BRIEF:
Lines from the records below that contain the word "computer" are to be copied out.

DATA:
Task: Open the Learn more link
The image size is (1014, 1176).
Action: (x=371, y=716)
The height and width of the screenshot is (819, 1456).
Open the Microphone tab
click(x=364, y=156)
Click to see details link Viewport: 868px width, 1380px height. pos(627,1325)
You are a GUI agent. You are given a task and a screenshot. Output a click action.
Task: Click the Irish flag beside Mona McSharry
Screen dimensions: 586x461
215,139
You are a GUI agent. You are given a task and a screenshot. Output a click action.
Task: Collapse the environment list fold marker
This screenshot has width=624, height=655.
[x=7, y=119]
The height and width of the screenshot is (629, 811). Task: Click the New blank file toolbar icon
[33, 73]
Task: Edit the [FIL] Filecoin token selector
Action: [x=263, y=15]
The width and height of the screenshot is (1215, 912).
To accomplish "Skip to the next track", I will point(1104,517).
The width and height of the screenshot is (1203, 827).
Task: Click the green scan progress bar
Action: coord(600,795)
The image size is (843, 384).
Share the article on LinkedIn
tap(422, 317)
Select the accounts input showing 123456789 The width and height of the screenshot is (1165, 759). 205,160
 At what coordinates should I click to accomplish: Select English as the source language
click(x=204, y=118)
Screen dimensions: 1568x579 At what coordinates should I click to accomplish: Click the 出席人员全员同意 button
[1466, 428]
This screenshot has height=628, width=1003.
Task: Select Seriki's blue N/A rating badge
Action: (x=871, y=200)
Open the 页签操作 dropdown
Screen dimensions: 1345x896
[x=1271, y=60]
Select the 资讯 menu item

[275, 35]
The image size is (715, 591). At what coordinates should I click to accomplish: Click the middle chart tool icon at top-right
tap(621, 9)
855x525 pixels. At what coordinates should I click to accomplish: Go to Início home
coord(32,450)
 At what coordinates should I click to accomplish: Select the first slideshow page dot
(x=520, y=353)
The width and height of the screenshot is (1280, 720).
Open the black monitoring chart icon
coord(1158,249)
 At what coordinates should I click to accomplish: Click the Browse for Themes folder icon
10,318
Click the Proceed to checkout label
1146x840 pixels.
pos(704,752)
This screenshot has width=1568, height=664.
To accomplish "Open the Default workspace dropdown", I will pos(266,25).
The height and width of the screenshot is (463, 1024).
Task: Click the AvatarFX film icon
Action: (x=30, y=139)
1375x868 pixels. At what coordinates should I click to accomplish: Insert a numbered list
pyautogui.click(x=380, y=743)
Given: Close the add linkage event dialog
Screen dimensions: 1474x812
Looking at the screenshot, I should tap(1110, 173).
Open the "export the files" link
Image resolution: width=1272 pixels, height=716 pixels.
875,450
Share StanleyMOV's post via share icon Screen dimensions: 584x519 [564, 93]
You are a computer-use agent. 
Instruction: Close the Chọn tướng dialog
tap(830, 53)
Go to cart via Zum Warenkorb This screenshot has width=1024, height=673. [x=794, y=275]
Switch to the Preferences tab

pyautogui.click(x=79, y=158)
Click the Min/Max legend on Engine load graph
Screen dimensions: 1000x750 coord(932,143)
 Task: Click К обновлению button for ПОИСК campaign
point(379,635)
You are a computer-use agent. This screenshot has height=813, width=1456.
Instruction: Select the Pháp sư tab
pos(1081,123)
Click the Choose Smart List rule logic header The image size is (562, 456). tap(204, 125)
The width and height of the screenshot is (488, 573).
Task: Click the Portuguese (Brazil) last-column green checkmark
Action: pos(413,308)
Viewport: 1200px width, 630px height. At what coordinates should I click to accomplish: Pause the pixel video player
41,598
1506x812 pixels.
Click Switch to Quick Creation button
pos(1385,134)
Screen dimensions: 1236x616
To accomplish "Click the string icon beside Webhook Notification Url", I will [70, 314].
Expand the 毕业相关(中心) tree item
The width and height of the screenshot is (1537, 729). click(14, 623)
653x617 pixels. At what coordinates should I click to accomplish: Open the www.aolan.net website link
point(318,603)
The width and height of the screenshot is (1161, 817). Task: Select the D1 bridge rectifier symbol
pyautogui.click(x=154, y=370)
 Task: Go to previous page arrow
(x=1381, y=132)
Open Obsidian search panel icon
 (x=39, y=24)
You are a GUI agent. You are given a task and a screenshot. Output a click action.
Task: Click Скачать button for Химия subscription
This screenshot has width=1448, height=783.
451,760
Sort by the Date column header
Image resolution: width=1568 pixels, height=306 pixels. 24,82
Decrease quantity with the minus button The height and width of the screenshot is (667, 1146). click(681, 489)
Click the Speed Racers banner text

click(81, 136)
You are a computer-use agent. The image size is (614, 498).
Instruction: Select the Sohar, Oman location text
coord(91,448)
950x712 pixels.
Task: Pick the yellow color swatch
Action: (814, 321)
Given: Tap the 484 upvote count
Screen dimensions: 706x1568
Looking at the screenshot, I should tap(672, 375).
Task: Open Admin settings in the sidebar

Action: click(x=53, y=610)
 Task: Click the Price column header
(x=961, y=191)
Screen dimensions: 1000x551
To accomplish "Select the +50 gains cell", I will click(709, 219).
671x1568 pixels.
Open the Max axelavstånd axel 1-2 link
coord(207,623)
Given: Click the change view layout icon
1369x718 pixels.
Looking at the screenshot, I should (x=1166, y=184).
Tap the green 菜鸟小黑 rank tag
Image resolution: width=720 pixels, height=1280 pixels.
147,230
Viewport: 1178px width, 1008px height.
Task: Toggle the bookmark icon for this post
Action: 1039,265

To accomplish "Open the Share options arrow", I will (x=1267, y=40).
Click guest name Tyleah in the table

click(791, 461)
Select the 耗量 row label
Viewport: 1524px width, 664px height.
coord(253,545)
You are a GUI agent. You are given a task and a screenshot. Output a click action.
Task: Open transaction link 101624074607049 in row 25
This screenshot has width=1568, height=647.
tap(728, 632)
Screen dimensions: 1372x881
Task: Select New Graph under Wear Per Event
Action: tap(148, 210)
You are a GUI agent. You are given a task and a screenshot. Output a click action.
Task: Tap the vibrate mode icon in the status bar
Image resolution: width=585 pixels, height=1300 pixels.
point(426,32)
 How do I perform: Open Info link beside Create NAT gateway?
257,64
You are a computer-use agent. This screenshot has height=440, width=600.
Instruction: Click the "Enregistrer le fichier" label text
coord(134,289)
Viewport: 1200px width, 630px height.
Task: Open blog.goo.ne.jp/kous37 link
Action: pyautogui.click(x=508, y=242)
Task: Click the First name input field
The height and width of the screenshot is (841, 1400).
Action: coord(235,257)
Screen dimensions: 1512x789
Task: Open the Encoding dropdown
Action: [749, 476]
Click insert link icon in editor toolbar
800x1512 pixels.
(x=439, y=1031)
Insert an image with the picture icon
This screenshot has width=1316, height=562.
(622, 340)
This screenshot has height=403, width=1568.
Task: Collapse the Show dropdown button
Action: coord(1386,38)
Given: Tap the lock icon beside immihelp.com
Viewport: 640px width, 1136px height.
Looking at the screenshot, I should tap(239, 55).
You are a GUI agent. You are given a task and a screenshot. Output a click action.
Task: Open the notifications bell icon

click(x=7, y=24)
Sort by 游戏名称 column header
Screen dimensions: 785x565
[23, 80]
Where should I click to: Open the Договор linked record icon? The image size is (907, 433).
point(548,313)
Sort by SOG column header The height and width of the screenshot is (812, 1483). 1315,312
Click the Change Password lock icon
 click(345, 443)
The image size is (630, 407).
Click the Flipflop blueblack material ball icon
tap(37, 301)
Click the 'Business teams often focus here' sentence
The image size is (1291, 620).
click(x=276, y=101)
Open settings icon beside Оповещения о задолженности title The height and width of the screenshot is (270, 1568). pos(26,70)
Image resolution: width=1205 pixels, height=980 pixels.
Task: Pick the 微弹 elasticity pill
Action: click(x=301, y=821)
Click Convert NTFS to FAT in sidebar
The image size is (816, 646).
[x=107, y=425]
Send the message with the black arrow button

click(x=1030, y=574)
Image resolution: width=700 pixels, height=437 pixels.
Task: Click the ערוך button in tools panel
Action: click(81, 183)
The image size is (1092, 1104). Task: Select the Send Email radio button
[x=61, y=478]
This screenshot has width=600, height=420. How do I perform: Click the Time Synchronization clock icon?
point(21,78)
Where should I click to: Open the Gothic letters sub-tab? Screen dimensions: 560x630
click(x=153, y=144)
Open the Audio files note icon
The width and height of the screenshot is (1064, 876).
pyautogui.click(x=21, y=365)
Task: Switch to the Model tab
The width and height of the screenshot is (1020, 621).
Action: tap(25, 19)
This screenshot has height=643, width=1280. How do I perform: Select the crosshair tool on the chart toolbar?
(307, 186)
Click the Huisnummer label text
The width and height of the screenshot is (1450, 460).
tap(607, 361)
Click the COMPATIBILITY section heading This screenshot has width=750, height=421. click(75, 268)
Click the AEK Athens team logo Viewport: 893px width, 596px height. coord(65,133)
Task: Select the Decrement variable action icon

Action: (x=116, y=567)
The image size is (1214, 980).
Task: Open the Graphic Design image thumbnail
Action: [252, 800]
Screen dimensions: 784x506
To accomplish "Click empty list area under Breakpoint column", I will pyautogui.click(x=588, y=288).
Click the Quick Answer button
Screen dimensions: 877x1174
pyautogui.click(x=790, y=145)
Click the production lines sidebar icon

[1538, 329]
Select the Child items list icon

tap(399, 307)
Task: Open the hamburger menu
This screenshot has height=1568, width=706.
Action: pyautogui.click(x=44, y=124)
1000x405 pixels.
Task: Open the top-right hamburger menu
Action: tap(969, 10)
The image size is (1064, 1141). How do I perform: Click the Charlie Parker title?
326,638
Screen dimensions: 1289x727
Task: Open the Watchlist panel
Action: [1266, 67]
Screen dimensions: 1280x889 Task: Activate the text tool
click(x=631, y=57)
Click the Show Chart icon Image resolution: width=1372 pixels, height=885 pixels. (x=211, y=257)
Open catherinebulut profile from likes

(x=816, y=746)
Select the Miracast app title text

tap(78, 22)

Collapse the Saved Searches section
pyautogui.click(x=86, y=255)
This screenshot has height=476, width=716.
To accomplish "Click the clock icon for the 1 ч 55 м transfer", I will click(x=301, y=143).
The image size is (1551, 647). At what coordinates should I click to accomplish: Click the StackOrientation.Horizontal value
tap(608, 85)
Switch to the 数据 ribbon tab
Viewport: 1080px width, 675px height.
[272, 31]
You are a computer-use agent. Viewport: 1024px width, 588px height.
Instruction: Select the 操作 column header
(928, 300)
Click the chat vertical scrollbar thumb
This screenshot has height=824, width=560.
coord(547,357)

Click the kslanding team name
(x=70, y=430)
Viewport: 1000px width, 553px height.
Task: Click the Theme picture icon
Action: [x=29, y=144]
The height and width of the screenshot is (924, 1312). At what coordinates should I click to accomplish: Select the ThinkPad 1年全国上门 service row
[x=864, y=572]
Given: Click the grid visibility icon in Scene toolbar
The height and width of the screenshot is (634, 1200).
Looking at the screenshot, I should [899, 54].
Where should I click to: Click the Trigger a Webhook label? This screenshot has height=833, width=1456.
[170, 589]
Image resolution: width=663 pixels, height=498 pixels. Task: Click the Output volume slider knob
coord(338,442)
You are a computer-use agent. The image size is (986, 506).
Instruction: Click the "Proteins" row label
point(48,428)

RESPONSE:
You are a computer-use agent. 
You are a computer-use agent. This screenshot has height=813, width=1456.
You are a computer-use agent. The image size is (614, 498).
You are a computer-use agent. This screenshot has height=440, width=600.
You are a computer-use agent. Viewport: 1024px width, 588px height.
You are a computer-use agent. The image size is (986, 506).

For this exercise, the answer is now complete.